A run of records
• • • • • • •
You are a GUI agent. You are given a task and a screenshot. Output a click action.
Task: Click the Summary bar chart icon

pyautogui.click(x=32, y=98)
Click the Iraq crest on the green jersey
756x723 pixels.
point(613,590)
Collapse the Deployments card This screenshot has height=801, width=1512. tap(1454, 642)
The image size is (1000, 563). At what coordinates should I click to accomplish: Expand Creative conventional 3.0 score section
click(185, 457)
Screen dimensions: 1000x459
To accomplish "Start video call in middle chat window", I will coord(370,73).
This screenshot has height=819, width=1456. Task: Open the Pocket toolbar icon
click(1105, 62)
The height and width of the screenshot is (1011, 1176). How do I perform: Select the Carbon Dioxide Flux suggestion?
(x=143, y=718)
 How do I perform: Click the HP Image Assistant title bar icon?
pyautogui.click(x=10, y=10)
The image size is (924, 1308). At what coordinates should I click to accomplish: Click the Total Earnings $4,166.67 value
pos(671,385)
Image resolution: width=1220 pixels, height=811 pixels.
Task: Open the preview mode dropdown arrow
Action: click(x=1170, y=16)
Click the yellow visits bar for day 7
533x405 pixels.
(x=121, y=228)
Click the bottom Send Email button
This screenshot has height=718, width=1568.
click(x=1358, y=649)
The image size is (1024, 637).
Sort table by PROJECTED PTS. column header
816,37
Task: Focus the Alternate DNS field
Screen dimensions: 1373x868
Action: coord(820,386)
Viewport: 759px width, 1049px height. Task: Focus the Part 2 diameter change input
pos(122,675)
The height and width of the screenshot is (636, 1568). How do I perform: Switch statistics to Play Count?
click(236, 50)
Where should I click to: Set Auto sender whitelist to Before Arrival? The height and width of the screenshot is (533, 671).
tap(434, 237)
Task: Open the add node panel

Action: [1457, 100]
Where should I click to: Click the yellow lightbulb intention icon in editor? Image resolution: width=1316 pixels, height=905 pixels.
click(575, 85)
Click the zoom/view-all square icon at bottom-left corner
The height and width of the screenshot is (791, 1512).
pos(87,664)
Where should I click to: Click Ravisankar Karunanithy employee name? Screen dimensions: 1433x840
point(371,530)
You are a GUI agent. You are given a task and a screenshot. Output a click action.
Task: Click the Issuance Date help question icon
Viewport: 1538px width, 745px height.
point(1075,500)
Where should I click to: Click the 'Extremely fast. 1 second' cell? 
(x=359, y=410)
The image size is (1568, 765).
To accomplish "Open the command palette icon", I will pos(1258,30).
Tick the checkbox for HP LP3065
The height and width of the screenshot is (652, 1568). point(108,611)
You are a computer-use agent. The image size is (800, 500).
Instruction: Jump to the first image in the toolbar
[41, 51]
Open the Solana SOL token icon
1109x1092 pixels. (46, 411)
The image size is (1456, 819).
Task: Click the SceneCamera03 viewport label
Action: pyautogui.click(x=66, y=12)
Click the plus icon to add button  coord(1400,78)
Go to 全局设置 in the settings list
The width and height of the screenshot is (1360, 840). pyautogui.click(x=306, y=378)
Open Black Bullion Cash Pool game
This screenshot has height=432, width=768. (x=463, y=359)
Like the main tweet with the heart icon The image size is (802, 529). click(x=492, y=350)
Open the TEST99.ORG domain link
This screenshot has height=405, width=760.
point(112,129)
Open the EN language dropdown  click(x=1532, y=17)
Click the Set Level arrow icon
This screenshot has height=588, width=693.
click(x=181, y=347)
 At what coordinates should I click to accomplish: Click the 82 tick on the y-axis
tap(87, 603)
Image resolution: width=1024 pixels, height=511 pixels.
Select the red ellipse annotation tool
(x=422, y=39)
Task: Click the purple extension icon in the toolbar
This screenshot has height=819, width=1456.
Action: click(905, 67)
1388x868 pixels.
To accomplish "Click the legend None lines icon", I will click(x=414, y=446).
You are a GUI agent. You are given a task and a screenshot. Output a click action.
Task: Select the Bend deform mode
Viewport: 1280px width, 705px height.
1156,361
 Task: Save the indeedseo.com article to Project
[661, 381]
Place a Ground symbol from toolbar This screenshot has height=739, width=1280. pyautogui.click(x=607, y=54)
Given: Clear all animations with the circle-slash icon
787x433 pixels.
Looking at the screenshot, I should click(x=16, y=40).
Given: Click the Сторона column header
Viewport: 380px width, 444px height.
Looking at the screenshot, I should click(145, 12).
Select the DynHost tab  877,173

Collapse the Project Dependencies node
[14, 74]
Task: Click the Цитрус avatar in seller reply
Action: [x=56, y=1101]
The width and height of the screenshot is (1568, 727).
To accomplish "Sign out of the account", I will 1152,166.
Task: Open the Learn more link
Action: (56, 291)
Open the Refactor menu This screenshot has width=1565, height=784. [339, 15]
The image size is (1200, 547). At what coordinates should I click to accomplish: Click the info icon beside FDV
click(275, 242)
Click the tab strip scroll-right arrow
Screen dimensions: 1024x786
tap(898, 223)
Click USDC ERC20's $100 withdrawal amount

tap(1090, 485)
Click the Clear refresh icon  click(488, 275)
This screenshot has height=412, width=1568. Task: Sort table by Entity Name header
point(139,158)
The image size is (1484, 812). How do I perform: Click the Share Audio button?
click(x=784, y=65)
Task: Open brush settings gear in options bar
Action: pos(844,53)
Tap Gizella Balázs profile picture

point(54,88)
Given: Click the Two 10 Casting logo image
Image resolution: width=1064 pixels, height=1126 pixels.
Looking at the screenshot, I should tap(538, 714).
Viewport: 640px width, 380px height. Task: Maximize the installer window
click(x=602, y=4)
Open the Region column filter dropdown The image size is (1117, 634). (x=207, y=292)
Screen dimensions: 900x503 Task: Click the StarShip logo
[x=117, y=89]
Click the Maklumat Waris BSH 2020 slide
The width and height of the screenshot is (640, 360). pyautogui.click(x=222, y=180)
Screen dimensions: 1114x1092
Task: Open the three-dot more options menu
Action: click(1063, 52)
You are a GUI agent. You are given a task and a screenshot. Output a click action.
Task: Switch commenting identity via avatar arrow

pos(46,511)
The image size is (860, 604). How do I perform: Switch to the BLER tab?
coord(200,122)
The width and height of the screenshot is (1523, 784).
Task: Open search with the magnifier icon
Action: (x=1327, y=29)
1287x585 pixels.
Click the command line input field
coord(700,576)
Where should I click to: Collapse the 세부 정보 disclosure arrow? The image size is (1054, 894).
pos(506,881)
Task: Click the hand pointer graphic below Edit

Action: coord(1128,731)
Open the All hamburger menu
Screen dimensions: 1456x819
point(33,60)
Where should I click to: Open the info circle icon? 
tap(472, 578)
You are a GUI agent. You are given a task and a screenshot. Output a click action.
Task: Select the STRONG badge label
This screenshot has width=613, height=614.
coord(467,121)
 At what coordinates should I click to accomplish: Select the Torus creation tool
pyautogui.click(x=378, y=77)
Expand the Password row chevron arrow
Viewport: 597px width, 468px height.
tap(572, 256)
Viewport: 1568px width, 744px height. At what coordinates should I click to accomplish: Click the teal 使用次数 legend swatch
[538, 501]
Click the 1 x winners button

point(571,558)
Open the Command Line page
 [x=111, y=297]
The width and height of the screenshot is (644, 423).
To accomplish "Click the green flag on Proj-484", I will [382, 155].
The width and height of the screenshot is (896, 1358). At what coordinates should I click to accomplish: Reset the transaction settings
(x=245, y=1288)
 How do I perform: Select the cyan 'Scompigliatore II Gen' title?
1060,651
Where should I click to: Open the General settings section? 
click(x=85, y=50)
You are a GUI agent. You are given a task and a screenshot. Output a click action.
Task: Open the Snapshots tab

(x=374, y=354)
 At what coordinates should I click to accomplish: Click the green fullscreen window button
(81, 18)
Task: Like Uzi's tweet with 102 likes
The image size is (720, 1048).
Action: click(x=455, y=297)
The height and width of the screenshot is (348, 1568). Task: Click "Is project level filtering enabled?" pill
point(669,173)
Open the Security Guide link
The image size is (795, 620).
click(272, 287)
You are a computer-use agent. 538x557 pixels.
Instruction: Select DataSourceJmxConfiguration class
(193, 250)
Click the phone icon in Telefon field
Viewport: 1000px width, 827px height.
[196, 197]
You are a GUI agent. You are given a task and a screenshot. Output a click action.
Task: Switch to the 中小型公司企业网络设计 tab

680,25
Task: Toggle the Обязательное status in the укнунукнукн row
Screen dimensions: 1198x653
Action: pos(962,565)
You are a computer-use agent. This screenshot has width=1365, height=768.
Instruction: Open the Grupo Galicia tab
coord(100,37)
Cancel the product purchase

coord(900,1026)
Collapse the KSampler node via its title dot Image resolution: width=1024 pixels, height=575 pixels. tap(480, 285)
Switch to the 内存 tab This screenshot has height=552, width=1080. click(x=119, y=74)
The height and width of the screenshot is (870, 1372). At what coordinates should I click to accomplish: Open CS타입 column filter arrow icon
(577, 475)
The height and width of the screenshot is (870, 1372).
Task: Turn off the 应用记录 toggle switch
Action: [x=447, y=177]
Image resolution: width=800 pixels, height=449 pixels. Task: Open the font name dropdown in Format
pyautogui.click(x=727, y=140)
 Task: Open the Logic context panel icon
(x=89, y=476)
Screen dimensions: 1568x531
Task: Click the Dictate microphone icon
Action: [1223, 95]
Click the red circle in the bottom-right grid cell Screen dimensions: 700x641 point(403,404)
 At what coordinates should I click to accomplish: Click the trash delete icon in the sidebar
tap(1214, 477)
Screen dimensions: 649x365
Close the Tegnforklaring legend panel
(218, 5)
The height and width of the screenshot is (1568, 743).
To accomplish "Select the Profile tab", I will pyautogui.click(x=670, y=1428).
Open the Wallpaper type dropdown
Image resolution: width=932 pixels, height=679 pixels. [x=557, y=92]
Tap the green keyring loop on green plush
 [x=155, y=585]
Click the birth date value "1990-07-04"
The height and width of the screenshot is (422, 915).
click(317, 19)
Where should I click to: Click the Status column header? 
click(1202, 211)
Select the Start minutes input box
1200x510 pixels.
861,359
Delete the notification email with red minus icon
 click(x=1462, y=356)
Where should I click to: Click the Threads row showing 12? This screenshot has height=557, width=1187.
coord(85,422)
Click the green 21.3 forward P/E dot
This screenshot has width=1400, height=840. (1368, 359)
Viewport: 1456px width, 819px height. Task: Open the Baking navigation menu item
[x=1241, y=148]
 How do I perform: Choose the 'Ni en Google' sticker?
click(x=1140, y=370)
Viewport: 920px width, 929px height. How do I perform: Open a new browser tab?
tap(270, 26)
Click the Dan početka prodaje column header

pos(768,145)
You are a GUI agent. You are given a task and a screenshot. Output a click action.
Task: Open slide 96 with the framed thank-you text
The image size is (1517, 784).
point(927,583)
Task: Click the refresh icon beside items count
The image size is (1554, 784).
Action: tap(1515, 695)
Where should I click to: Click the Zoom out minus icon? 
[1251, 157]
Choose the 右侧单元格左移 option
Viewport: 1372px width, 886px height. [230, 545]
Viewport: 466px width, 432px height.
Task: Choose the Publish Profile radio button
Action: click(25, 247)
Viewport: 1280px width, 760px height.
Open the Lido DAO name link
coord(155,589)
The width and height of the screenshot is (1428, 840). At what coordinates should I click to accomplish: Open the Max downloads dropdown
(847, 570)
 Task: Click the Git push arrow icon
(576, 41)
• • • • • • •
AIM:
Could you return, word for word, the lines from the one containing "Task: Click the hand" through the one containing "coord(467,121)", both ends included?

THE COMPLETED TASK:
Task: Click the hand pointer graphic below Edit

Action: coord(1128,731)
Open the All hamburger menu
Screen dimensions: 1456x819
point(33,60)
Where should I click to: Open the info circle icon? 
tap(472, 578)
You are a GUI agent. You are given a task and a screenshot. Output a click action.
Task: Select the STRONG badge label
This screenshot has width=613, height=614.
coord(467,121)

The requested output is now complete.